4. **Finding the closest point P**:
With 't' found, I plug it back into the line's original equations to get the exact x, y, and z coordinates of the point 'P' that's closest to the origin:
$x = -2 + \frac{3}{2} \times \frac{644}{493} = -2 + \frac{966}{493} = \frac{-986 + 966}{493} = -\frac{20}{493}$
$y = 7 - \frac{2}{7} \times \frac{644}{493} = 7 - \frac{184}{493} = \frac{3451 - 184}{493} = \frac{3267}{493}$
$z = 4 + \frac{3}{7} \times \frac{644}{493} = 4 + \frac{276}{493} = \frac{1972 + 276}{493} = \frac{2248}{493}$
So, the closest point P is $(-\frac{20}{493}, \frac{3267}{493}, \frac{2248}{493})$.

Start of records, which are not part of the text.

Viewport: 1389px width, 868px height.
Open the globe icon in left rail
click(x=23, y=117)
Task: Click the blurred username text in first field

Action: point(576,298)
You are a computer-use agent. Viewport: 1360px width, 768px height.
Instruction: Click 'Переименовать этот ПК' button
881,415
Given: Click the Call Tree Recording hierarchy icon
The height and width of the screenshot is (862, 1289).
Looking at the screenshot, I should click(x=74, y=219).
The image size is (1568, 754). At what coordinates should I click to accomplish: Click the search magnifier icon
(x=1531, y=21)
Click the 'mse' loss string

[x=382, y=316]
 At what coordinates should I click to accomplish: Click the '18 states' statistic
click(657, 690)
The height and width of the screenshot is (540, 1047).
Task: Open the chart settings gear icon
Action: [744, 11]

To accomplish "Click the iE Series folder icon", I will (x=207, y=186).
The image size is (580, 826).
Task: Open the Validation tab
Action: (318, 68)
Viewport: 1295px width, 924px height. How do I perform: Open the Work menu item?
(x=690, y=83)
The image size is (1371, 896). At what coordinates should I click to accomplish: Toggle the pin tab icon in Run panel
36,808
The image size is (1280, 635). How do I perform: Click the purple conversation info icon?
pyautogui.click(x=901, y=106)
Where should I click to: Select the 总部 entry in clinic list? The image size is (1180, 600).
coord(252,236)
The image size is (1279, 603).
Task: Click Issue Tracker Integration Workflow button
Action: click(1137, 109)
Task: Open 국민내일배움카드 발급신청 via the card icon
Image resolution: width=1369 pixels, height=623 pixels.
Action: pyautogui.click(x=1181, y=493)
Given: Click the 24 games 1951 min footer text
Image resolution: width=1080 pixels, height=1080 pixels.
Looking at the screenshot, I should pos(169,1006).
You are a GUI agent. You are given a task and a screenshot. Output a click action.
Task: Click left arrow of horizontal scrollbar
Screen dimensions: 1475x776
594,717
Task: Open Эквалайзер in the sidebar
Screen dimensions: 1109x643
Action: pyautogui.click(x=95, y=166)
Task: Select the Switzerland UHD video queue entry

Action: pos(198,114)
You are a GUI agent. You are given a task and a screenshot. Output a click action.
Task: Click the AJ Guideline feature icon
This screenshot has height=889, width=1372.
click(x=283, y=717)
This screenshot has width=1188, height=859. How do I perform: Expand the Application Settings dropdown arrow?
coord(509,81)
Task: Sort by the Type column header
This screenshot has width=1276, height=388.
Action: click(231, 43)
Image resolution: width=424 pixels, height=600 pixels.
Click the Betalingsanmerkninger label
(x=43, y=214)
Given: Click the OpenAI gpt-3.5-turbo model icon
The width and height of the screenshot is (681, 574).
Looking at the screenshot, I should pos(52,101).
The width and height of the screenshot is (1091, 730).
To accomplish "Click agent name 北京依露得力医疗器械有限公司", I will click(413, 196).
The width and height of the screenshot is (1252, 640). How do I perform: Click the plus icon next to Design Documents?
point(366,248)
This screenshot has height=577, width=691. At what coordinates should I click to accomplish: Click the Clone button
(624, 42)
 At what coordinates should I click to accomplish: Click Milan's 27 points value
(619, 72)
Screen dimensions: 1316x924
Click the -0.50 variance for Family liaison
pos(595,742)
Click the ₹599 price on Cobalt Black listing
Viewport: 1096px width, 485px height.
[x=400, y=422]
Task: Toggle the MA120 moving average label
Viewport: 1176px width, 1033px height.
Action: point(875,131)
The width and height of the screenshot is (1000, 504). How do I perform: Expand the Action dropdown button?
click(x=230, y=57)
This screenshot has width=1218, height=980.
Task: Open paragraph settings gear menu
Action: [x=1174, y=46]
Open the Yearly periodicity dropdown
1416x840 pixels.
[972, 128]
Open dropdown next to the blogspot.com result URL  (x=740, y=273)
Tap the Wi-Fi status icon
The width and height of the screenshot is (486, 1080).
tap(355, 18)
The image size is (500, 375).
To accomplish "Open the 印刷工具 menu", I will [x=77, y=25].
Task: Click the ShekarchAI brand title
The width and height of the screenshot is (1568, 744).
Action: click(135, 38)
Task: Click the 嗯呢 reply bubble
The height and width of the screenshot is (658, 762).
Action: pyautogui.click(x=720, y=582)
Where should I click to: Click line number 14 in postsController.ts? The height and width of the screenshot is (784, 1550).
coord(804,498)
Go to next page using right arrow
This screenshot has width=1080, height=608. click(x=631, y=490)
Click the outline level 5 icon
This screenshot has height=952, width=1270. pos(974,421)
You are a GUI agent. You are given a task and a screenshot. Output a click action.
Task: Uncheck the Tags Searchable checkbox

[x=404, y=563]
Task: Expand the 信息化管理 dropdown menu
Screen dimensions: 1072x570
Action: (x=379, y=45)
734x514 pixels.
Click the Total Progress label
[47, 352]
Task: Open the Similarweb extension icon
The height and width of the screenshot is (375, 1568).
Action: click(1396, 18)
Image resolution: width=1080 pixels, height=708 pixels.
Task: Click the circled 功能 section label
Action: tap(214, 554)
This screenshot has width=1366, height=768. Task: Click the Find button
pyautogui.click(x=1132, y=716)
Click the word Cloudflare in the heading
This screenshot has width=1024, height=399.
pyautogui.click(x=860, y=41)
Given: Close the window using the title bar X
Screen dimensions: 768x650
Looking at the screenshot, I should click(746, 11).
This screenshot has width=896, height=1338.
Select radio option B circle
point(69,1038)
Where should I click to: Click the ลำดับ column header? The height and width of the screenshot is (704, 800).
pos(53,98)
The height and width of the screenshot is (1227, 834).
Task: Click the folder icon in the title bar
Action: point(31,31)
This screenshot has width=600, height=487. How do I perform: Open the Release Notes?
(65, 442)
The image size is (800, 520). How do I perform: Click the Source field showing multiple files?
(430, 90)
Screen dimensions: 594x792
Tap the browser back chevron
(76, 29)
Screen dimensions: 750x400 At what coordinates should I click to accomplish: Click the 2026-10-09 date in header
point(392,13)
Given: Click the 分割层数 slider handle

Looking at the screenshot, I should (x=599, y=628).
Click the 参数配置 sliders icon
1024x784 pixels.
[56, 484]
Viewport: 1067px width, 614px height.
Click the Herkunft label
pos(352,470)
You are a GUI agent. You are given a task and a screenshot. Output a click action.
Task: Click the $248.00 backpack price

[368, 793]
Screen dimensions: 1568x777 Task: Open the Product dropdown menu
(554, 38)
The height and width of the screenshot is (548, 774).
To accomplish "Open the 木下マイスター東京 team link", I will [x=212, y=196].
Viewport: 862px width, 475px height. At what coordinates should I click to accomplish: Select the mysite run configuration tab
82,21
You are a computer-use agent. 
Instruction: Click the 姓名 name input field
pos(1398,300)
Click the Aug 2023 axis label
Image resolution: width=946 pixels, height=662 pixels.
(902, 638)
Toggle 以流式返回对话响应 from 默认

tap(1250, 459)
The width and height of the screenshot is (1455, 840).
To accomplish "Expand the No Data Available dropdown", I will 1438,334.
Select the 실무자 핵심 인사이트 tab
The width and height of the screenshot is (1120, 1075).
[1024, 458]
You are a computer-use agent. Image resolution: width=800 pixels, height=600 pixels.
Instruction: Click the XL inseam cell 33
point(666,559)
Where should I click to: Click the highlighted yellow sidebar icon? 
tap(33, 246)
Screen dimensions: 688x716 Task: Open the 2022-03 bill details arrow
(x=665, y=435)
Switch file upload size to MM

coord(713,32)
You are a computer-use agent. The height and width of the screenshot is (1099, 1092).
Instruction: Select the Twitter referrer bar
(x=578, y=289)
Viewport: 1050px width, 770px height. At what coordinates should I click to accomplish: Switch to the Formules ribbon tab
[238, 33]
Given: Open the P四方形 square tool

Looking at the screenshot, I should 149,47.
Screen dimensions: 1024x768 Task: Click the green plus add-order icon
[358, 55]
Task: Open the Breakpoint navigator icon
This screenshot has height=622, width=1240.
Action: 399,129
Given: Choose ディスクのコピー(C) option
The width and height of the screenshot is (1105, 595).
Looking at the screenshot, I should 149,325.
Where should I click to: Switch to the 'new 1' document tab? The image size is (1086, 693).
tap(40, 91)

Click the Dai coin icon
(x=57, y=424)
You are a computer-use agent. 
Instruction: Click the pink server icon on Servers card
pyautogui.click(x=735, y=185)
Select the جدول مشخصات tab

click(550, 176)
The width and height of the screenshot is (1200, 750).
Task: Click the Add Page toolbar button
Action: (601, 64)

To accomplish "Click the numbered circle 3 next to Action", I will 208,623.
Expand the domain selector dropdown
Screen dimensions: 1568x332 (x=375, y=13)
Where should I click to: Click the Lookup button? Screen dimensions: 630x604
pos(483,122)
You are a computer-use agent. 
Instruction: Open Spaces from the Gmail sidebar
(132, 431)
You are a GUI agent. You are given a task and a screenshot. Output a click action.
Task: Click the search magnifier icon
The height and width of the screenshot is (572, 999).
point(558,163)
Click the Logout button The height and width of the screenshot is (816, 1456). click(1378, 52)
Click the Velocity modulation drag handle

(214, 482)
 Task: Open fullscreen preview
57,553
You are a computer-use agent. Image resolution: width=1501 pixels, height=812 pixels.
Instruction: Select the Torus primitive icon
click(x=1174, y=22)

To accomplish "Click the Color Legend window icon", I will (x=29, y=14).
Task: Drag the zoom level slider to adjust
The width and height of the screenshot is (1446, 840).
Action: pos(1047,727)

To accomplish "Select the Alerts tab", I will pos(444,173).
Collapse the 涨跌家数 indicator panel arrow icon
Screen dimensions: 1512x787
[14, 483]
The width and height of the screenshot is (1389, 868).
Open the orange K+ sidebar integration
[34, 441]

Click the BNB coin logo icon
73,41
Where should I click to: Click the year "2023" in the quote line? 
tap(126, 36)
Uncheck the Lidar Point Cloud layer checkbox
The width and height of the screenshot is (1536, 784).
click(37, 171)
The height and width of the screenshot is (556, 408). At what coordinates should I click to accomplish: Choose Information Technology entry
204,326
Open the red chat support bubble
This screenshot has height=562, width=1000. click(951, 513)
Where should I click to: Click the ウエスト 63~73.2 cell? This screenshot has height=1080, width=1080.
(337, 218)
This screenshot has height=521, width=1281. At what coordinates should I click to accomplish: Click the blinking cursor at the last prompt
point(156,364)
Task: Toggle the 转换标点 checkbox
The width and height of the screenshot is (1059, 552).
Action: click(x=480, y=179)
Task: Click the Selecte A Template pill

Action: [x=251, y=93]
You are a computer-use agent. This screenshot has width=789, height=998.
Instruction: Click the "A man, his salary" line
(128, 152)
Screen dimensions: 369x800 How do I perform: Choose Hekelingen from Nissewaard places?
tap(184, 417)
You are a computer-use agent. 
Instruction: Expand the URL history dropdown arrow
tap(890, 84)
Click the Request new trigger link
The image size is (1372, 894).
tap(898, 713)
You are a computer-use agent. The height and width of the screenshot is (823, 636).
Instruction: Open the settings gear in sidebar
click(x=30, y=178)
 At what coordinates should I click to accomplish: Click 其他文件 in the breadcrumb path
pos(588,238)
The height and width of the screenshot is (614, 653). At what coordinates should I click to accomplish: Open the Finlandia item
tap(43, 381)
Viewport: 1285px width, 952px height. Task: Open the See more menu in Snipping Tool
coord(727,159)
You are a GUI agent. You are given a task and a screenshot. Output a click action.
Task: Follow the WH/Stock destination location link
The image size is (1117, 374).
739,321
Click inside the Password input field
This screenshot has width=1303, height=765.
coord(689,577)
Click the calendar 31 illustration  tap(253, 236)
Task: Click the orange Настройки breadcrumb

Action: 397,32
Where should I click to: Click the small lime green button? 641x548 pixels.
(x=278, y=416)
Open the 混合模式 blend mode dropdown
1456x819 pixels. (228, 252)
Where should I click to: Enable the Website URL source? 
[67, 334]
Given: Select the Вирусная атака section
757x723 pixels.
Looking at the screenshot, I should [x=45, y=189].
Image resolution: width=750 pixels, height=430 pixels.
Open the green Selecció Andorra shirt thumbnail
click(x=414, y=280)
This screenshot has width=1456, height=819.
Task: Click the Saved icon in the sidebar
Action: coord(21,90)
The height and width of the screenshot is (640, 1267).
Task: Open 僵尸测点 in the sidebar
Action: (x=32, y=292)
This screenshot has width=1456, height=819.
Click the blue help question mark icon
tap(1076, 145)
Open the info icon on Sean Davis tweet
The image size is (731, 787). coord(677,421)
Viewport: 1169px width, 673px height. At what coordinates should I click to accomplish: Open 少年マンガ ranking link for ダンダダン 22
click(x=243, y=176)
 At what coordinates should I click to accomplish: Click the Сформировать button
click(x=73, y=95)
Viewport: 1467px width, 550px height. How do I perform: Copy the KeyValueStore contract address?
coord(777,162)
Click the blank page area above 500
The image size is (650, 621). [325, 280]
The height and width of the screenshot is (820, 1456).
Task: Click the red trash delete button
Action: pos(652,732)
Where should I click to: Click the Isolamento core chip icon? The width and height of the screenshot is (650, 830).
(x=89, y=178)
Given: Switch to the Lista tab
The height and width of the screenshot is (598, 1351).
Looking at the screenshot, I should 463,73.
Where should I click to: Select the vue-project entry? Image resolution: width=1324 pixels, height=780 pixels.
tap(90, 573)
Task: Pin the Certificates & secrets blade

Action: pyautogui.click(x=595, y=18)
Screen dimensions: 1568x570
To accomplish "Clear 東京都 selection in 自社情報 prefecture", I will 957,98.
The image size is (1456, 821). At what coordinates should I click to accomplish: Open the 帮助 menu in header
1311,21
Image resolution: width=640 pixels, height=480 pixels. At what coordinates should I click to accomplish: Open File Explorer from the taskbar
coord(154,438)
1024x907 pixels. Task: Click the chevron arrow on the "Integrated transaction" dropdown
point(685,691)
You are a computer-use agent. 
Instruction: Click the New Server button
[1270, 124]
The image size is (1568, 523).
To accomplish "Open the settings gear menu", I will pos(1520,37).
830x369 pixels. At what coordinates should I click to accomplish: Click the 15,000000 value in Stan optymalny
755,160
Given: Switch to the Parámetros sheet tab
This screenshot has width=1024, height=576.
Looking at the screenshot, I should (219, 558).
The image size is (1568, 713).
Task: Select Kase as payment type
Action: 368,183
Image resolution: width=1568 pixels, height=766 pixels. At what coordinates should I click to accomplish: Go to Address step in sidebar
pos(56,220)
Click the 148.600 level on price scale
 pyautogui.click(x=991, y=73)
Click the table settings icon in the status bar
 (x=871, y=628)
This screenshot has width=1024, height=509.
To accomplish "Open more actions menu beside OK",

5. **Calculating the distance**:
Finally, I find the distance from the origin (0,0,0) to this point P using the 3D distance formula (which is like the Pythagorean theorem, but in 3D):
$Distance = \sqrt{x^2 + y^2 + z^2}$
$Distance = \sqrt{(-\frac{20}{493})^2 + (\frac{3267}{493})^2 + (\frac{2248}{493})^2}$
$Distance = \sqrt{\frac{400}{493^2} + \frac{10673289}{493^2} + \frac{5053504}{493^2}}$
$Distance = \sqrt{\frac{400 + 10673289 + 5053504}{493^2}}$
$Distance = \sqrt{\frac{15727193}{243049}}$
I noticed that the big number on top, 15727193, is actually $31901 \times 493$, and the bottom number, 243049, is $493 \times 493$.
So, I can simplify the fraction inside the square root:
$Distance = \sqrt{\frac{31901 \times 493}{493 \times 493}} = \sqrt{\frac{31901}{493}}$
This is the final answer for the perpendicular distance!